- Exercise goal -
Return only those lines of the material that contain "link".

- Information provided -
>>>

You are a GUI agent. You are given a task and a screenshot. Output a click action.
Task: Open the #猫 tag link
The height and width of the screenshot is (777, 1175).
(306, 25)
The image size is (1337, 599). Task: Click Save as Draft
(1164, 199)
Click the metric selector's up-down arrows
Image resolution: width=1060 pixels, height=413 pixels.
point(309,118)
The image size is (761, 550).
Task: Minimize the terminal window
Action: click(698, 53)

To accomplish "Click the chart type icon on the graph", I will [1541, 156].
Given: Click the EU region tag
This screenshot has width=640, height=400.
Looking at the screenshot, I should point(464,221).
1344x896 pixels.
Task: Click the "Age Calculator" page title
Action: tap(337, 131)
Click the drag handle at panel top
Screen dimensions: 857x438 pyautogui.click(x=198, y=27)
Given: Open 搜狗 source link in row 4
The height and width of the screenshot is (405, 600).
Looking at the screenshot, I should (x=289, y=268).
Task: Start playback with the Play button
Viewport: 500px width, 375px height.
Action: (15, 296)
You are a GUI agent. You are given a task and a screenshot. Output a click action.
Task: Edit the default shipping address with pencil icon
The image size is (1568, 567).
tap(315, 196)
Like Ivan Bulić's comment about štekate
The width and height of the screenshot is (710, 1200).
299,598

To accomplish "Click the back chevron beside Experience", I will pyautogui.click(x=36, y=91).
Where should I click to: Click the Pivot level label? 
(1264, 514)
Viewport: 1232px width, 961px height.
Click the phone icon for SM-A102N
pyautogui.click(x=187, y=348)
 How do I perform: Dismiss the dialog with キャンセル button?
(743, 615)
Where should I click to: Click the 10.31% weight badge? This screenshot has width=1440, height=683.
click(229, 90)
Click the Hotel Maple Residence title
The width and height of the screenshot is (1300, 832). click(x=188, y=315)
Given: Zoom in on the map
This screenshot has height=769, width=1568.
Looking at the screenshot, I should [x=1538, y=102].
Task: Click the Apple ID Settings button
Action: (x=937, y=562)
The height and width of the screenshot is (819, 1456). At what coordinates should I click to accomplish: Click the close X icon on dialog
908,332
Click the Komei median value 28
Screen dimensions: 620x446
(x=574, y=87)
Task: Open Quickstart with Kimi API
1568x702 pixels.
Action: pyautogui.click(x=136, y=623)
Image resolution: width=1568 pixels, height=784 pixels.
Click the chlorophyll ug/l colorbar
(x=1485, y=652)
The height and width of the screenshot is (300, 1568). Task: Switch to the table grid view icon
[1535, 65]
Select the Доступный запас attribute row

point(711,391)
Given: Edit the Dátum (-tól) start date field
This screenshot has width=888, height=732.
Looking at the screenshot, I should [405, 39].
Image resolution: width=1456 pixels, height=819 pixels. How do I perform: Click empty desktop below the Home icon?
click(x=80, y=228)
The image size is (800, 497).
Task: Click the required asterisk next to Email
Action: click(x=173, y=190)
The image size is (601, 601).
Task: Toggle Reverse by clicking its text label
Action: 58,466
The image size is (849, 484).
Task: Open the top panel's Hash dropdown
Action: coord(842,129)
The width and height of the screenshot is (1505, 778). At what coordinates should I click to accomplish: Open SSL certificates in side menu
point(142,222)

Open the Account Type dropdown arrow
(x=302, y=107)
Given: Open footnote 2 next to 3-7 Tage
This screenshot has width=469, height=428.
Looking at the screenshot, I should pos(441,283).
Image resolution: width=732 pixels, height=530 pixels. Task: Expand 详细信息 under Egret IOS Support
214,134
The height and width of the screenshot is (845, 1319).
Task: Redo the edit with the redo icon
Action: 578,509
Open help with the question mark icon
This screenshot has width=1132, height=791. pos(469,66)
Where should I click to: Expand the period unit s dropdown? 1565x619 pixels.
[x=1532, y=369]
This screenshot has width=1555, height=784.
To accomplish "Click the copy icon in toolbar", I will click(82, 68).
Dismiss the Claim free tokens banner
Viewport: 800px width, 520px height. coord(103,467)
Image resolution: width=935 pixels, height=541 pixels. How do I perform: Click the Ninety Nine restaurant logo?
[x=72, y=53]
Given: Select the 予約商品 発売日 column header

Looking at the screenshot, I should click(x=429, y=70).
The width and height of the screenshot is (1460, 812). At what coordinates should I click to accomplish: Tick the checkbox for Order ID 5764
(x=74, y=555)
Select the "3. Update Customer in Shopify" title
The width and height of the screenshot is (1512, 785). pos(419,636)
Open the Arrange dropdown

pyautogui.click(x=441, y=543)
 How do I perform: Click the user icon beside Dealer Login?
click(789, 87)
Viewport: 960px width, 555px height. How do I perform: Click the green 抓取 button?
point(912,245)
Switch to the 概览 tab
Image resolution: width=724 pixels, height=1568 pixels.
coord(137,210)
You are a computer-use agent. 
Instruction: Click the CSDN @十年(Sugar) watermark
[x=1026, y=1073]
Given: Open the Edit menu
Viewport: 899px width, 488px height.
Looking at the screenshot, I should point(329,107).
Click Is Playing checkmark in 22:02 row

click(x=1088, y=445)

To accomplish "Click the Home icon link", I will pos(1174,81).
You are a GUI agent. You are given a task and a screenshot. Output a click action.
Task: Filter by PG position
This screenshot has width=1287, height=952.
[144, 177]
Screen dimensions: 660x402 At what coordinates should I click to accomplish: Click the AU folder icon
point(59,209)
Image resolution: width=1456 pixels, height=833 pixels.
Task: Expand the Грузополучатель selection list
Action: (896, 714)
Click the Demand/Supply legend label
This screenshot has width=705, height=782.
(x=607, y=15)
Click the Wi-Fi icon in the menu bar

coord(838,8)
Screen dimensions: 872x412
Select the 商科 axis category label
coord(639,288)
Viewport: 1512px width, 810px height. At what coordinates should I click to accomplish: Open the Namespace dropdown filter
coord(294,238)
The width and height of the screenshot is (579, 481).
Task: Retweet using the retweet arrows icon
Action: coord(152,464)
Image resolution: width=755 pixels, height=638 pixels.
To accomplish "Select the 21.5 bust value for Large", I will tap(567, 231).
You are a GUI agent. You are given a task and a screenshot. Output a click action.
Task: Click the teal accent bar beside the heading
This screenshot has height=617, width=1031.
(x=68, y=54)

<<<

- Solution -
Task: Open the #猫 tag link
Given: Open 搜狗 source link in row 4
To accomplish "Click the Home icon link", I will pos(1174,81).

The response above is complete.